*What to produce*: Repeat the records word for word, from their first line through the line containing "[x=595, y=50]", including both of those lines.
*** Data provided ***
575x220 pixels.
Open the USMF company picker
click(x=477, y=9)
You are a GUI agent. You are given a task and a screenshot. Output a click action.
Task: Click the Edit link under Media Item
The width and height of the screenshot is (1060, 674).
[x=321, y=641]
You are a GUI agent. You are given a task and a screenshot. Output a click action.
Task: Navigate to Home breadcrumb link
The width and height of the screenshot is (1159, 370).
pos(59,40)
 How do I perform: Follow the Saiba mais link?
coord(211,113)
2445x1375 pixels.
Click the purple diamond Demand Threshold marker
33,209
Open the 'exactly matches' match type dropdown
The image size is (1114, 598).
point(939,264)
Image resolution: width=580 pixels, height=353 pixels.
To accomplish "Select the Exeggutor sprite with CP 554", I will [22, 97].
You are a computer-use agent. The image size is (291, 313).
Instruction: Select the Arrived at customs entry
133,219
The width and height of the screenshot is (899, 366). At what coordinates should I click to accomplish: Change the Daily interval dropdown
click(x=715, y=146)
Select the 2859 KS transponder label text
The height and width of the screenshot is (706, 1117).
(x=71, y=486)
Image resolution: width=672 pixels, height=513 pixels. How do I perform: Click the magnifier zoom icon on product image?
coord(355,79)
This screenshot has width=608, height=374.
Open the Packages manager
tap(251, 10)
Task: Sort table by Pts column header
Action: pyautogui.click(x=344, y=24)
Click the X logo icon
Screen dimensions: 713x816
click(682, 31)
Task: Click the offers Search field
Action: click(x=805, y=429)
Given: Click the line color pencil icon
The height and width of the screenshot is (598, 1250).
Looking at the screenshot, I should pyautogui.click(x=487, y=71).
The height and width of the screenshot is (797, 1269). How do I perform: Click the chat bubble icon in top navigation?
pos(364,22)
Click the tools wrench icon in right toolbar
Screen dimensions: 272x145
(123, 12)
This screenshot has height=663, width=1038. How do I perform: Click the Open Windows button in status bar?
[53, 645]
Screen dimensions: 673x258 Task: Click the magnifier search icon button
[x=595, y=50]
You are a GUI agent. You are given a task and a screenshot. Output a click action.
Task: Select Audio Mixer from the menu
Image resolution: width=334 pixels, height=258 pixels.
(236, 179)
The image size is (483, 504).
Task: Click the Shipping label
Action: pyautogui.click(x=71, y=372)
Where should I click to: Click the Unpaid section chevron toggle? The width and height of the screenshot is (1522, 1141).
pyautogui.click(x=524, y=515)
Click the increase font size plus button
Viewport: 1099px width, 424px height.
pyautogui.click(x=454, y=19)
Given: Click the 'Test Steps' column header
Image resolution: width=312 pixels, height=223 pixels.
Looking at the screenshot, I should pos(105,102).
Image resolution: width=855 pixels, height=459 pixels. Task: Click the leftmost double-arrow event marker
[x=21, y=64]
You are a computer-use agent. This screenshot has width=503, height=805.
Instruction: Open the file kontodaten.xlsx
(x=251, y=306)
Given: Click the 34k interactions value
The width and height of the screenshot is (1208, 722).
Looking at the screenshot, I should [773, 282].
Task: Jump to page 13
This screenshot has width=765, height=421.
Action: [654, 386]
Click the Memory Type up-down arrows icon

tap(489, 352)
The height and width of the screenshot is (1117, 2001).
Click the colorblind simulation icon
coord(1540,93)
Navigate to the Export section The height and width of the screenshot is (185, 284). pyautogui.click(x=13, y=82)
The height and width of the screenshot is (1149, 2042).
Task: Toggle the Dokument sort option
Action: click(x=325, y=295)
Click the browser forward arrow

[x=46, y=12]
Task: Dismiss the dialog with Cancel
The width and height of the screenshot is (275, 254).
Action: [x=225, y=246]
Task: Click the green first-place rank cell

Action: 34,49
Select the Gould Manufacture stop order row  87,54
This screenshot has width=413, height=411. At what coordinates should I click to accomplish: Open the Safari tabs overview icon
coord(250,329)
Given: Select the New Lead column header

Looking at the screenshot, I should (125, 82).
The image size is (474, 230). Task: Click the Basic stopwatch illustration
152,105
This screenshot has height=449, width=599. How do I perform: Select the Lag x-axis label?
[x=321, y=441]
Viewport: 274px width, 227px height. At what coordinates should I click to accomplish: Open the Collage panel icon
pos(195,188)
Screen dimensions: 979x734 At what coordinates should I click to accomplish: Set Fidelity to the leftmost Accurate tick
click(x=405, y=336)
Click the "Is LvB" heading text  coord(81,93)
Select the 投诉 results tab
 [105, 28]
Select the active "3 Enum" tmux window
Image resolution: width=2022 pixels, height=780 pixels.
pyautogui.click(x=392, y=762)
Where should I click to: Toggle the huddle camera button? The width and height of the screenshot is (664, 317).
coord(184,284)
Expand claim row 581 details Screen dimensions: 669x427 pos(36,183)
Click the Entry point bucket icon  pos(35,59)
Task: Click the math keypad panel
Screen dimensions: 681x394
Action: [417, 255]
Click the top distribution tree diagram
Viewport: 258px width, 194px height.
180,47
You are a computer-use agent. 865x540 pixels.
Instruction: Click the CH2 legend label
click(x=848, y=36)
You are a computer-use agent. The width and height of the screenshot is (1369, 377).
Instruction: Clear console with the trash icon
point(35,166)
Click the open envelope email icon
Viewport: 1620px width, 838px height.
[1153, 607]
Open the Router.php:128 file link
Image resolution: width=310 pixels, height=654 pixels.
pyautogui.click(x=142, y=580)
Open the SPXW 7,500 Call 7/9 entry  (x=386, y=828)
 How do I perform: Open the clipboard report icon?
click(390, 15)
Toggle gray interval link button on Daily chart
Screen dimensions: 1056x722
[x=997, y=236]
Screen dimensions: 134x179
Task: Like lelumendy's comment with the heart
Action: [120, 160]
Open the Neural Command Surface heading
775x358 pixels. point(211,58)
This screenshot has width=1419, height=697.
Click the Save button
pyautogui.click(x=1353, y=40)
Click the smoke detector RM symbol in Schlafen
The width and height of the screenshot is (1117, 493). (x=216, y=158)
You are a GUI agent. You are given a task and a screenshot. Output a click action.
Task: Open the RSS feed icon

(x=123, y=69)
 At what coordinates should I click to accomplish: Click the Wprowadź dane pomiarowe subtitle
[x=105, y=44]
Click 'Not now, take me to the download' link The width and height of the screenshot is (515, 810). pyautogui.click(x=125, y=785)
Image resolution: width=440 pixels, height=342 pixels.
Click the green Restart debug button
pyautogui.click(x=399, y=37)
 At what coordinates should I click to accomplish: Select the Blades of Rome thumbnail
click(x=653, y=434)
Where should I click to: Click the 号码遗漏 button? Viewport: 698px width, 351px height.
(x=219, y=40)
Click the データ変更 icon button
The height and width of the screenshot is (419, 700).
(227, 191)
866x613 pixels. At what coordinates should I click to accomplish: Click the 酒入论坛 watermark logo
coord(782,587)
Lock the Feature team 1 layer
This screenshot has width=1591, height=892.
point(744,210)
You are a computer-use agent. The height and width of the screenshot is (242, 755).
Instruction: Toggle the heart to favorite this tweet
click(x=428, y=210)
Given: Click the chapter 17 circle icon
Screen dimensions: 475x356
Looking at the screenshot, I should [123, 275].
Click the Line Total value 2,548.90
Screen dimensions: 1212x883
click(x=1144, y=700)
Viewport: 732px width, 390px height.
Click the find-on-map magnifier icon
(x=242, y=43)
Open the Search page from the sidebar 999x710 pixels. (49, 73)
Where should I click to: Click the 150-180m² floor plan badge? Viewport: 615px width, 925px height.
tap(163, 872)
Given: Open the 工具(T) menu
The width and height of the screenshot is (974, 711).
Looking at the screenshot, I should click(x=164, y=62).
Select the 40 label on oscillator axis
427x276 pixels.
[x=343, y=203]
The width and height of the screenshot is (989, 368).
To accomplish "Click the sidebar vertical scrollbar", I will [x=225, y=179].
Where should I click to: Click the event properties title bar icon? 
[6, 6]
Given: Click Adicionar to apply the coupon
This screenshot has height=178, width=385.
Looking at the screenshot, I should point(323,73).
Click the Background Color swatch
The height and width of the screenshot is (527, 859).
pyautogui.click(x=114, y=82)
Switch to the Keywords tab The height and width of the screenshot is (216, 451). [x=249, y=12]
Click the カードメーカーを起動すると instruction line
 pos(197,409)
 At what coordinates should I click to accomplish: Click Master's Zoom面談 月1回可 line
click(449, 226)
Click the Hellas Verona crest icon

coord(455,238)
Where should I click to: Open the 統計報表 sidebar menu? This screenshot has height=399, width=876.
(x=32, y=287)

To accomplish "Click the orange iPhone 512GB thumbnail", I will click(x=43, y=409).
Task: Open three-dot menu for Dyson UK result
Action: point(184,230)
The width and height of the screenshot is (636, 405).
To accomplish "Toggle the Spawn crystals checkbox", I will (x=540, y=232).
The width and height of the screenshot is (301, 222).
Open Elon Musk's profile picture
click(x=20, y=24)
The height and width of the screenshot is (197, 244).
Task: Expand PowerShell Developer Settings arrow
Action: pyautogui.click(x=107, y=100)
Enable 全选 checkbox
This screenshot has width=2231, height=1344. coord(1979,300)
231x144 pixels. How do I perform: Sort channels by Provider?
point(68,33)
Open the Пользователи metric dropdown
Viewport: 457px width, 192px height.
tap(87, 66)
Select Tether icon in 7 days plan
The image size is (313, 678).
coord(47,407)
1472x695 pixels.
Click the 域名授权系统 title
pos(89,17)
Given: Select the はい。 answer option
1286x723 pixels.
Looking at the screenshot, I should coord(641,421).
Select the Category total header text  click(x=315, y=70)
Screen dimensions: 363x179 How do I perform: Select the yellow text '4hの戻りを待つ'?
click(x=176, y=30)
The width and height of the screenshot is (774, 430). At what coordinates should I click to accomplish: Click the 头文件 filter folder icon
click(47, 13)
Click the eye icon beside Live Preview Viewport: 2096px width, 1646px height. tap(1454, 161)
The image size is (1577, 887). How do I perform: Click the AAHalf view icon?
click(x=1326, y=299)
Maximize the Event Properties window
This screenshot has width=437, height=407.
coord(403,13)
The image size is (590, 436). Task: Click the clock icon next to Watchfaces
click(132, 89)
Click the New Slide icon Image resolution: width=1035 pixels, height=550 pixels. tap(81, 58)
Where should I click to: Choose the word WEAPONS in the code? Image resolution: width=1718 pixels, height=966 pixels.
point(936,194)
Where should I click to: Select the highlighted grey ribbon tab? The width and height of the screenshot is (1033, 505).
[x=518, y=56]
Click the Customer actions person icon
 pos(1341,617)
***
*Result of the task*:
575x220 pixels.
Open the USMF company picker
click(x=477, y=9)
You are a GUI agent. You are given a task and a screenshot. Output a click action.
Task: Click the Edit link under Media Item
The width and height of the screenshot is (1060, 674).
[x=321, y=641]
You are a GUI agent. You are given a task and a screenshot. Output a click action.
Task: Navigate to Home breadcrumb link
The width and height of the screenshot is (1159, 370).
pos(59,40)
 How do I perform: Follow the Saiba mais link?
coord(211,113)
2445x1375 pixels.
Click the purple diamond Demand Threshold marker
33,209
Open the 'exactly matches' match type dropdown
The image size is (1114, 598).
point(939,264)
Image resolution: width=580 pixels, height=353 pixels.
To accomplish "Select the Exeggutor sprite with CP 554", I will [22, 97].
You are a computer-use agent. The image size is (291, 313).
Instruction: Select the Arrived at customs entry
133,219
The width and height of the screenshot is (899, 366). At what coordinates should I click to accomplish: Change the Daily interval dropdown
click(x=715, y=146)
Select the 2859 KS transponder label text
The height and width of the screenshot is (706, 1117).
(x=71, y=486)
Image resolution: width=672 pixels, height=513 pixels. How do I perform: Click the magnifier zoom icon on product image?
coord(355,79)
This screenshot has width=608, height=374.
Open the Packages manager
tap(251, 10)
Task: Sort table by Pts column header
Action: pyautogui.click(x=344, y=24)
Click the X logo icon
Screen dimensions: 713x816
click(682, 31)
Task: Click the offers Search field
Action: click(x=805, y=429)
Given: Click the line color pencil icon
The height and width of the screenshot is (598, 1250).
Looking at the screenshot, I should pyautogui.click(x=487, y=71).
The height and width of the screenshot is (797, 1269). How do I perform: Click the chat bubble icon in top navigation?
pos(364,22)
Click the tools wrench icon in right toolbar
Screen dimensions: 272x145
(123, 12)
This screenshot has height=663, width=1038. How do I perform: Click the Open Windows button in status bar?
[53, 645]
Screen dimensions: 673x258 Task: Click the magnifier search icon button
[x=595, y=50]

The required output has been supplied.